If a variable such as response is growing in size then some of the string operations may be taking longer.

Edit: Tried the script with 1000 cycles and there is an increase in cycle time for the remote server.

1000 cycles

I checked the server directory and the problem is with the file overrides.dbs that grows each cycle when using remote=True.

-rw-r--r--. 1 apache apache  76911 Jan 26 07:43 overrides.dbs
-rw-r--r--. 1 apache apache 119305 Jan 26 07:43 overrides.dbs
-rw-r--r--. 1 apache apache 219745 Jan 26 07:44 overrides.dbs

As this file grows, it takes longer to interpret the longer list of options. To resolve this problem, I made changes to Gekko gekko.py and to the server file apm_line.php.

Changes to gekko.py to appear in Gekko next release beyond 0.2.8) or in GitHub:

            cmd(self._server,self._model_name,'clear meas')
            cmd(self._server, self._model_name, 'meas '+dbs)

Changes to apm_line.php also found on GitHub.

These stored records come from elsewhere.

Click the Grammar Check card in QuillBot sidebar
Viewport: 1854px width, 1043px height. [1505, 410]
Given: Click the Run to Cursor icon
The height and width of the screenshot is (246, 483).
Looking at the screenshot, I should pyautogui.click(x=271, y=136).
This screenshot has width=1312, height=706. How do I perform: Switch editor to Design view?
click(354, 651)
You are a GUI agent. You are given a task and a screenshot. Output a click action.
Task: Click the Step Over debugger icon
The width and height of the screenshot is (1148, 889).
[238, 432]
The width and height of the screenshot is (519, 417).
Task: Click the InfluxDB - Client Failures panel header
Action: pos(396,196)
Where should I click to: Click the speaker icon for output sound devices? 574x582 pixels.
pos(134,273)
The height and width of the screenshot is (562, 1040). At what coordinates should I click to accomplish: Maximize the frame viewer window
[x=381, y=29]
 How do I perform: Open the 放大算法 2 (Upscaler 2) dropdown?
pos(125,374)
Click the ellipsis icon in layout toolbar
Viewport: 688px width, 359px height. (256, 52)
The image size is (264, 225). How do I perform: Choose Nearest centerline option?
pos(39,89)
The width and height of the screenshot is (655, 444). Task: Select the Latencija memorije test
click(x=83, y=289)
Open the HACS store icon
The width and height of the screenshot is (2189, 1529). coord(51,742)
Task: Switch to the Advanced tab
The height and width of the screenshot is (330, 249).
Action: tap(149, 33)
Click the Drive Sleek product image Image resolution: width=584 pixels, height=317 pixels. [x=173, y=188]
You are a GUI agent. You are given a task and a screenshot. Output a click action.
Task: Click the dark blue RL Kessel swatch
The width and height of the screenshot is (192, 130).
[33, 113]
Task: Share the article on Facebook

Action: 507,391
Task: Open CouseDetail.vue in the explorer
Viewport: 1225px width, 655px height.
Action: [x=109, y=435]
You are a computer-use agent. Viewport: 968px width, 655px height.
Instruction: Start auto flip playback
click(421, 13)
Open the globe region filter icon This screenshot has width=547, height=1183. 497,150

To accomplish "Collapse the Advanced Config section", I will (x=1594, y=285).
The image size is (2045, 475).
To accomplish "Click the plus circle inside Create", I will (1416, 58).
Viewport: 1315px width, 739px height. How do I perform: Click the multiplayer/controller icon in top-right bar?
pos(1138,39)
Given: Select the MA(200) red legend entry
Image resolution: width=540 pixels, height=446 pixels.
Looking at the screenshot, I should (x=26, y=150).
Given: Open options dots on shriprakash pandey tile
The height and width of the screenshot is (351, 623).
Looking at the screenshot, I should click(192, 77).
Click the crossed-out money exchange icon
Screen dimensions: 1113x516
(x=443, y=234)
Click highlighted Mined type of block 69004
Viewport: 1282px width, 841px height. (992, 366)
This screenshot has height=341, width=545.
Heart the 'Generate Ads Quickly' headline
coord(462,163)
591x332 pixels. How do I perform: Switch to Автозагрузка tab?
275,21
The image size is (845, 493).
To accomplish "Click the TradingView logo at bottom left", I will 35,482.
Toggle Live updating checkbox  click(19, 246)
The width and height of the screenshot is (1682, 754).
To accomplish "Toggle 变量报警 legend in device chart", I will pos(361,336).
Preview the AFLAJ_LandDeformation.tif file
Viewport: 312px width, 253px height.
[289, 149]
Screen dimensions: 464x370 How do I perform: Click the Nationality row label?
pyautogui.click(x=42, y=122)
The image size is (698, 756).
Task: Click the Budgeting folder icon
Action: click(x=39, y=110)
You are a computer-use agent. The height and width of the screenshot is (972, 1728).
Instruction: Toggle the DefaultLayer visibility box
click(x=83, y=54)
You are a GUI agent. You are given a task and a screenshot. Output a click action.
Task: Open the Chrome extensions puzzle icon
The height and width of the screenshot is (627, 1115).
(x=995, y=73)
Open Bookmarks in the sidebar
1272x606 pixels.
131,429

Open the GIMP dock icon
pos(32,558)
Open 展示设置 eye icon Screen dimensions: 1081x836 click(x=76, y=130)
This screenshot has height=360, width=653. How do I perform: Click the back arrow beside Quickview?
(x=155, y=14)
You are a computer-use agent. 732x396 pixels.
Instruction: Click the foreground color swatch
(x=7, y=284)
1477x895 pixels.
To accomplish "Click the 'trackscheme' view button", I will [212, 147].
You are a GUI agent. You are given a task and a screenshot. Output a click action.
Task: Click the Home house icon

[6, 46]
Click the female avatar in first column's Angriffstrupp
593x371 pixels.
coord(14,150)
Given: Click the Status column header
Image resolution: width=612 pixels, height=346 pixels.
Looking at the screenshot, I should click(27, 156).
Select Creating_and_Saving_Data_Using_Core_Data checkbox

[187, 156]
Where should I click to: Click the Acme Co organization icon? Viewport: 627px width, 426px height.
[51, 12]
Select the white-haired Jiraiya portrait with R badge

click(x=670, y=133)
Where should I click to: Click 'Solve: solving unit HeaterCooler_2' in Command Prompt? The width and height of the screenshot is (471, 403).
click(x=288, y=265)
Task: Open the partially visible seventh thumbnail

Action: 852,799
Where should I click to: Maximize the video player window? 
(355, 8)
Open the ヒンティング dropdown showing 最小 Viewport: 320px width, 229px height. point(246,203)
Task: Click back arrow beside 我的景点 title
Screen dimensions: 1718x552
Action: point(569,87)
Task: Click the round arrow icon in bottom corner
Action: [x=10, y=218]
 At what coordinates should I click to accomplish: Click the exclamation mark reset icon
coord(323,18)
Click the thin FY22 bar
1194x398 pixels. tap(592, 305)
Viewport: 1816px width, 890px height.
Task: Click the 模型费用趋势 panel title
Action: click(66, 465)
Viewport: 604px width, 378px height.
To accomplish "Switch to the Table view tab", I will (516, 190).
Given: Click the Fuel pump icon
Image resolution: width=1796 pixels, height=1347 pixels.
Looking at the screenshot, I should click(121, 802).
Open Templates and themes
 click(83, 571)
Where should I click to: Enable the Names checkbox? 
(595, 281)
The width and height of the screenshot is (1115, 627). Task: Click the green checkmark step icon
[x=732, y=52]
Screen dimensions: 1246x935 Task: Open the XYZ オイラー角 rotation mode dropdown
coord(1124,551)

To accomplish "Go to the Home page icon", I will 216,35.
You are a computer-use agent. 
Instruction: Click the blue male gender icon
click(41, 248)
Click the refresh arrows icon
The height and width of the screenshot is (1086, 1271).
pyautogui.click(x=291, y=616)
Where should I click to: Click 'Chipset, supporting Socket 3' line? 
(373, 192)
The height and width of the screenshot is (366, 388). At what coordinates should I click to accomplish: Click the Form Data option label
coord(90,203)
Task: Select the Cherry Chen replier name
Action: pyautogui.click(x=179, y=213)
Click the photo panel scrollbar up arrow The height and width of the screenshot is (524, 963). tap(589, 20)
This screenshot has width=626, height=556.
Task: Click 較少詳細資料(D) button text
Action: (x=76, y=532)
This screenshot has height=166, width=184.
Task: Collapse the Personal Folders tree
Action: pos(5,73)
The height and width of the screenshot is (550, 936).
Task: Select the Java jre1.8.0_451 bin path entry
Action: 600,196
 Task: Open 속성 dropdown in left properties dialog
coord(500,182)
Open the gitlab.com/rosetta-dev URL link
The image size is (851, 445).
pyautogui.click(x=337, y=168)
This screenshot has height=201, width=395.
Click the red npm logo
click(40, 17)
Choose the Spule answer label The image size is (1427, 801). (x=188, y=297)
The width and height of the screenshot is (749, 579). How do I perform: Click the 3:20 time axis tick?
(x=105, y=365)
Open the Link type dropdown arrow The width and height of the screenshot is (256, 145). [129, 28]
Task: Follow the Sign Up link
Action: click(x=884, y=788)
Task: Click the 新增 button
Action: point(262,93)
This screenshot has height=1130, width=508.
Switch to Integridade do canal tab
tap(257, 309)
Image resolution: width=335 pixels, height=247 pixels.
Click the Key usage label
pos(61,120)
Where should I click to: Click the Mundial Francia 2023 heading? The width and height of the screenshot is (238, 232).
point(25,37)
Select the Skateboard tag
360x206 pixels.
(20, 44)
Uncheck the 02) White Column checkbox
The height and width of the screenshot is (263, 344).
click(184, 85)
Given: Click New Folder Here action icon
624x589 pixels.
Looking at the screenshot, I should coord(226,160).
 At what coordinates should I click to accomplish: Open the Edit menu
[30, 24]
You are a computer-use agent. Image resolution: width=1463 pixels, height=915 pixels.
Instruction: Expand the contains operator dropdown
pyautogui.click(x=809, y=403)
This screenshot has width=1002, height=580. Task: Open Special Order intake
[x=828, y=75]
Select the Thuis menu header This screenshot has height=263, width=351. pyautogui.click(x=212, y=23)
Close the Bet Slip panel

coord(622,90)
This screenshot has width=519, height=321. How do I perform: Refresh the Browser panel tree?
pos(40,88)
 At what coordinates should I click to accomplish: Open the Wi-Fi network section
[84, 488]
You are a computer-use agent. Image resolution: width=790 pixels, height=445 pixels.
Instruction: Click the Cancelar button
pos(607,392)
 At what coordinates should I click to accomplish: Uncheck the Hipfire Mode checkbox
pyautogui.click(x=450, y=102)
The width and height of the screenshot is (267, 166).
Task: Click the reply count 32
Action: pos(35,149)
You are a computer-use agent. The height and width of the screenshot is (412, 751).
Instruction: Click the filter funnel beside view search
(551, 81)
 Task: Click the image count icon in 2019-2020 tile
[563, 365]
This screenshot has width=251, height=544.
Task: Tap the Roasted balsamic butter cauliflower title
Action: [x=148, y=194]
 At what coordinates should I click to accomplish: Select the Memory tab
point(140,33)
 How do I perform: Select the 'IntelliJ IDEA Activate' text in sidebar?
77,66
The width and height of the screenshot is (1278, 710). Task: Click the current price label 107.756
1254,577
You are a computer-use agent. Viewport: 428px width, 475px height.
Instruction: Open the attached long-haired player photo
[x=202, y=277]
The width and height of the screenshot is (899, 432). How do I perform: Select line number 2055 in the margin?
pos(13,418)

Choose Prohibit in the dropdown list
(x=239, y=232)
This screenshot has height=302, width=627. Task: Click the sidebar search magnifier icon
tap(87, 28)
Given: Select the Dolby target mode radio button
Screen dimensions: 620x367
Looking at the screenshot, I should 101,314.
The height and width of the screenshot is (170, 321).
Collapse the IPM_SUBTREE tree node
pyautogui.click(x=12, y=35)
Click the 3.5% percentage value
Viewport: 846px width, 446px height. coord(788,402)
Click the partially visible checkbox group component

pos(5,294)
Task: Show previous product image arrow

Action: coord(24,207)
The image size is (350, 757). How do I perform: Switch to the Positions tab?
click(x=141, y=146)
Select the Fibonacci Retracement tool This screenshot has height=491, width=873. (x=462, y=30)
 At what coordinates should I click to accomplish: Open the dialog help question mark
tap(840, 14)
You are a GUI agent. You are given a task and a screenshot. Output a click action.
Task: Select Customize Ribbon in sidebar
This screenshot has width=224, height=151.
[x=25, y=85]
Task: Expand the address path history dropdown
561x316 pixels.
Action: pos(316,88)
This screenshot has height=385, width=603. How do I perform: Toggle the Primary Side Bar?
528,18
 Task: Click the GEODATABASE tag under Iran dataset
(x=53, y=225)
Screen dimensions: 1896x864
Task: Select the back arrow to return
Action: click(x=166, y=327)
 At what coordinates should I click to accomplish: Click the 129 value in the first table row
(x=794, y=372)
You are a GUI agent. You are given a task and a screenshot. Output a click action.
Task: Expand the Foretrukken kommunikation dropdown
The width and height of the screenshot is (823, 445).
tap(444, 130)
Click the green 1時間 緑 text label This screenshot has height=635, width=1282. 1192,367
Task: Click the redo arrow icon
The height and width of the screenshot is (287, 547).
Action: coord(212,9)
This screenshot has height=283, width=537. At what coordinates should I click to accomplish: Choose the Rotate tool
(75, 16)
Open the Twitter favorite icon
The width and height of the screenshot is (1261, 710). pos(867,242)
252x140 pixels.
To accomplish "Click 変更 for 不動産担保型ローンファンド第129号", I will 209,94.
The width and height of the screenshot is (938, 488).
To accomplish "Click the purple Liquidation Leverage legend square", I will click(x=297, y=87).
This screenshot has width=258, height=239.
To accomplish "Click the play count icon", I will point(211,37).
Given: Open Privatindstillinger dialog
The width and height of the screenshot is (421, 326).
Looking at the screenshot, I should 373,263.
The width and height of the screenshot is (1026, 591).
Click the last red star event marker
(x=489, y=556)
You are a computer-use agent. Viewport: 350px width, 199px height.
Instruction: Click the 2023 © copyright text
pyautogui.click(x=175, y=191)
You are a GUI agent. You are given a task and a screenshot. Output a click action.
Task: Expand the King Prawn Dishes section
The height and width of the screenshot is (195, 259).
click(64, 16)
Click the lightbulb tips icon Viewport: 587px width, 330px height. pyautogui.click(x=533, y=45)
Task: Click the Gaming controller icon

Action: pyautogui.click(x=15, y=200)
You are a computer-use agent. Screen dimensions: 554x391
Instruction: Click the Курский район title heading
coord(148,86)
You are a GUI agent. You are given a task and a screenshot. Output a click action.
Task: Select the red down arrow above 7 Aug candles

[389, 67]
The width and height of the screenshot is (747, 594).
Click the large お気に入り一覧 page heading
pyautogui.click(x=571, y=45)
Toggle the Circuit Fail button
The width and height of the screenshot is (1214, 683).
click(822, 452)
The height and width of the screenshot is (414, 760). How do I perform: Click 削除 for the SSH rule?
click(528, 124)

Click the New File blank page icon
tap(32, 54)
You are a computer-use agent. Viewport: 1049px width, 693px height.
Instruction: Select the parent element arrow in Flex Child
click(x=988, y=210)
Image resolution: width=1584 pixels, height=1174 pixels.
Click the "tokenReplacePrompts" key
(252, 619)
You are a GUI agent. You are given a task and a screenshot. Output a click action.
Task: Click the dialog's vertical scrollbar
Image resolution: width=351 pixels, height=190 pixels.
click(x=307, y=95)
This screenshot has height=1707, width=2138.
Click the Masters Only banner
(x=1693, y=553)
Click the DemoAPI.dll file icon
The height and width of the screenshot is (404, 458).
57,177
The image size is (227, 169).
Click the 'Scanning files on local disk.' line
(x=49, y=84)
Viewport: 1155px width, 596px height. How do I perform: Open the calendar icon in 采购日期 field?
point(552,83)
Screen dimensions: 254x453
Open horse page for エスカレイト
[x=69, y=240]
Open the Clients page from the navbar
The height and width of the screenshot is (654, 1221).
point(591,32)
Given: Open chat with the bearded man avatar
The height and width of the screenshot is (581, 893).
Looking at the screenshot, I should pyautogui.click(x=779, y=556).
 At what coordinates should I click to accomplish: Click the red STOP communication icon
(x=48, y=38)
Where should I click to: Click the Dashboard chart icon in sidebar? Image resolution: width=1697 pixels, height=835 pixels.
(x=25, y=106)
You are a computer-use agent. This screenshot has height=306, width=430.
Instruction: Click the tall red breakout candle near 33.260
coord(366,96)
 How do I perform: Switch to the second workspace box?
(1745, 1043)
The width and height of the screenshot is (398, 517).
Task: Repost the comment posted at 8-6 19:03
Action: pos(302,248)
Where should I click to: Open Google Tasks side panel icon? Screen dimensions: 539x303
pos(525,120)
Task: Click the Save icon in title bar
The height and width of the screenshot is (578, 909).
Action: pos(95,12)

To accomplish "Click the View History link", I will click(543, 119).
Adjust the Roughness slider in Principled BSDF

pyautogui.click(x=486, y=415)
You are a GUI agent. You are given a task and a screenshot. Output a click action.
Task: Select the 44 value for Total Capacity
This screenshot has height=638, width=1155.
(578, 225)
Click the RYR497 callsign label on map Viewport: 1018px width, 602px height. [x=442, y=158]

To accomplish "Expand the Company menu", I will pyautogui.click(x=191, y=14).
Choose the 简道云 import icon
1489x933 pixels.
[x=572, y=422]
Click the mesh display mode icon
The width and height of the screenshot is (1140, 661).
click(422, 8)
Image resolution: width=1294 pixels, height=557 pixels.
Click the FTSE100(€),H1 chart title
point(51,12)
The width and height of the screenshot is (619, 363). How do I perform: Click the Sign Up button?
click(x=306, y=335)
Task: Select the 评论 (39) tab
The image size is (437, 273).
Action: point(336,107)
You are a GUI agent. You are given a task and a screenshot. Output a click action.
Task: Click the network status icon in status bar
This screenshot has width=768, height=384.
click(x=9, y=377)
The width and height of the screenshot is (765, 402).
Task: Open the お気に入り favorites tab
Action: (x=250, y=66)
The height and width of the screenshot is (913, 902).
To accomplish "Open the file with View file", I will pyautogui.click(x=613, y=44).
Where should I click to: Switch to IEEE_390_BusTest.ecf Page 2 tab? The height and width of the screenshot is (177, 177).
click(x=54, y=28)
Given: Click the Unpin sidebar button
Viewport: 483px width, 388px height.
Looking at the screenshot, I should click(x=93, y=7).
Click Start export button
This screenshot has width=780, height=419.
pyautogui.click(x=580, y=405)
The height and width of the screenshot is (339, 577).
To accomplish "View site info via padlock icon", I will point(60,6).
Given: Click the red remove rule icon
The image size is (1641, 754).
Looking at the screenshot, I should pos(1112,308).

        } elseif (strtolower(substr($add, 0, 5))=="meas ") {
                $option = trim(substr($add,5)); // starting at 5th position - extract option
                $fn_opt = $d . "/measurements.dbs";
                if ( !file_exists($fn_opt)) {
                    $meas = fopen ($fn_opt, 'w');
                } else {
                    $meas = fopen ($fn_opt, 'a');
                }
                fwrite ($meas, "\n".$option);
                fclose($meas);
                echo "Successfully added meas: " . $meas;
                fclose($handle);
        } elseif  (strtolower($add)=="clear meas") {
                // clear file contents by opening in write mode
                $fn_csv = $d . "/measurements.dbs";
                $meas_file = fopen ($fn_csv, 'w');
                // write a space to the file to clear contents
                fwrite ($meas_file, " ");
                fclose ($meas_file);

                //$clear = "! Cleared measurements.dbs file contents";
                //fwrite ($handle, "\n".$clear);
                fclose($handle);
                echo "Cleared measurements.dbs file";

This gives the improved results with no increase in time.

Improved results

Thanks for your help in finding this bug!